Since 2017, Desi Carr has been the sole organizer of Melanin Pride – a multi-day social event that celebrates the Black queer community. The event started with Black queer folks wanting to play kickball together, but slowly grew into something much bigger. The 2021 festival was five days long, in celebration of the event’s five year anniversary. This summer marked year six, and people simply could not get enough.

This year’s Melanin Pride was sponsored by organizations such as Queer Kentucky, Pride Games Events, and Louisville Pride Foundation. It was held over the course of four days, and included various activities for both adults and children looking to express their identities in a safe space.

Desi Carr

The first night was themed “50 Shades of Melanin.” It consisted of a “lust and mingle” – a singles mixer hosted by Goodloes Bar & Grill in the Portland neighborhood. The mixer included various djs, food, drinks, games, and local Black entertainers. One of the featured performers was Midnight Mirage, a dance group known for promoting body positivity.

Night two was an open mic, which also took place at Goodloes. One of the main entertainers was Goldie Wilson, of Tuesday Talks w/Goldie, a podcast about dating, sex, children, finances, and more. According to Carr, “Friday was pretty dope honestly. There was several singers, rappers, some people came and did poetry. We had Goldie there. It was awesome.” 

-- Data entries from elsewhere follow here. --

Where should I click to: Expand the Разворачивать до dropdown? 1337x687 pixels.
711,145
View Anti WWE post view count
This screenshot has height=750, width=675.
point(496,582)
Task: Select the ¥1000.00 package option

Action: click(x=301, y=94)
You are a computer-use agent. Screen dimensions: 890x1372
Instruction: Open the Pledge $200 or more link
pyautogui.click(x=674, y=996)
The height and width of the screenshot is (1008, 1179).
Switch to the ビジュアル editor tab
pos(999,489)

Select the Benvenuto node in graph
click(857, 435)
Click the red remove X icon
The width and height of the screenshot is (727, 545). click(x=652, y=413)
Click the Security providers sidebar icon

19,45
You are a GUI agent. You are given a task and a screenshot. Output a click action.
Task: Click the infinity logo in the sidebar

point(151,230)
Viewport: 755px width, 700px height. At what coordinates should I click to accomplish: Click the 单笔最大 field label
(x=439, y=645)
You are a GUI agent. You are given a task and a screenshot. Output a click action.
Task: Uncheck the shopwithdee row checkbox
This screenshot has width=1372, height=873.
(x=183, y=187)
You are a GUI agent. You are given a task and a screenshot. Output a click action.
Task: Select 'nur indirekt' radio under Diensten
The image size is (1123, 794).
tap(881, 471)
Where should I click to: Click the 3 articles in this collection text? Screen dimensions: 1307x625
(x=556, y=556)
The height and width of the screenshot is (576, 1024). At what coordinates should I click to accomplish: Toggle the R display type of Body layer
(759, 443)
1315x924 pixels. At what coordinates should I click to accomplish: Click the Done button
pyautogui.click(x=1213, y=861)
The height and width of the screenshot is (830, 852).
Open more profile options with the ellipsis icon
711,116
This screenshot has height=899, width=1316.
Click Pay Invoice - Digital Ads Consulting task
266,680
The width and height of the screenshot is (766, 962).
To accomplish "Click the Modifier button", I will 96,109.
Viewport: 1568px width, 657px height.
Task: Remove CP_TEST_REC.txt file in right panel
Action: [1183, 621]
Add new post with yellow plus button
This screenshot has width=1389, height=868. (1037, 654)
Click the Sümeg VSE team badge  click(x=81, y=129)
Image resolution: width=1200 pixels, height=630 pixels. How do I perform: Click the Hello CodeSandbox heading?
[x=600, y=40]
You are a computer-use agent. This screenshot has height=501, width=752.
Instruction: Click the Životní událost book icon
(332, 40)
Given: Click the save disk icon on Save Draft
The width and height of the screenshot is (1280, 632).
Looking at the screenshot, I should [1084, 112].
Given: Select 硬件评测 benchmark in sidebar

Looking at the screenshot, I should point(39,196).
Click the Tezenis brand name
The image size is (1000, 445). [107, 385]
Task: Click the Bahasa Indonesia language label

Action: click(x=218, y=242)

Day three, themed “Day Party,” took off with hookah, food, drinks, and entertainment from Chris Malone of Malone Step-n-Dance Company. The nighttime portion of the event featured exotic dancers and brought on a lot of twerking. 

Day four started at the Waterfront, with an open discussion of Black queer mental health issues. Carr stated that she felt honored to be able to provide a space for Black folks to speak openly and safely about a topic that is seen as taboo by many Black communities. The day ended with dinner and games at Goodloes, where folks gathered with their families and friends to celebrate the successful event that had brought so much joy to the Black queer community.

Carr has been the primary organizer for Melanin Pride since it started, and she primarily pays for everything herself. This isn’t about the money for her.

“I just want to see everyone enjoy themselves and provide a safe space for everyone,” she said. “When I started this with just a small group of people playing kickball, I had no idea it would grow to be what it is but I’m just so happy and thankful for all that it has been for me and people here so far.”

She added that she works three jobs currently, and barely has a moment to stop and breathe, but Carr always makes time to organize, and she has a 10 year plan in place for Melanin Pride. After she hits the 10 year mark, she would like to pass the torch onto another Black queer individual who cares about the community as much as she does.

Despite her “do it yourself” mentality, Carr has accepted help from supporters through the years, and is always open to sponsors and donations from anyone who would like to support Black queer spaces within the community.

“If we wanna support each other and build community, we all have to work together around this stuff,” she said. “Everyone’s so focused on the money that can come from this type of organization. I just wanna create a safe space for Black LGBTQ people.”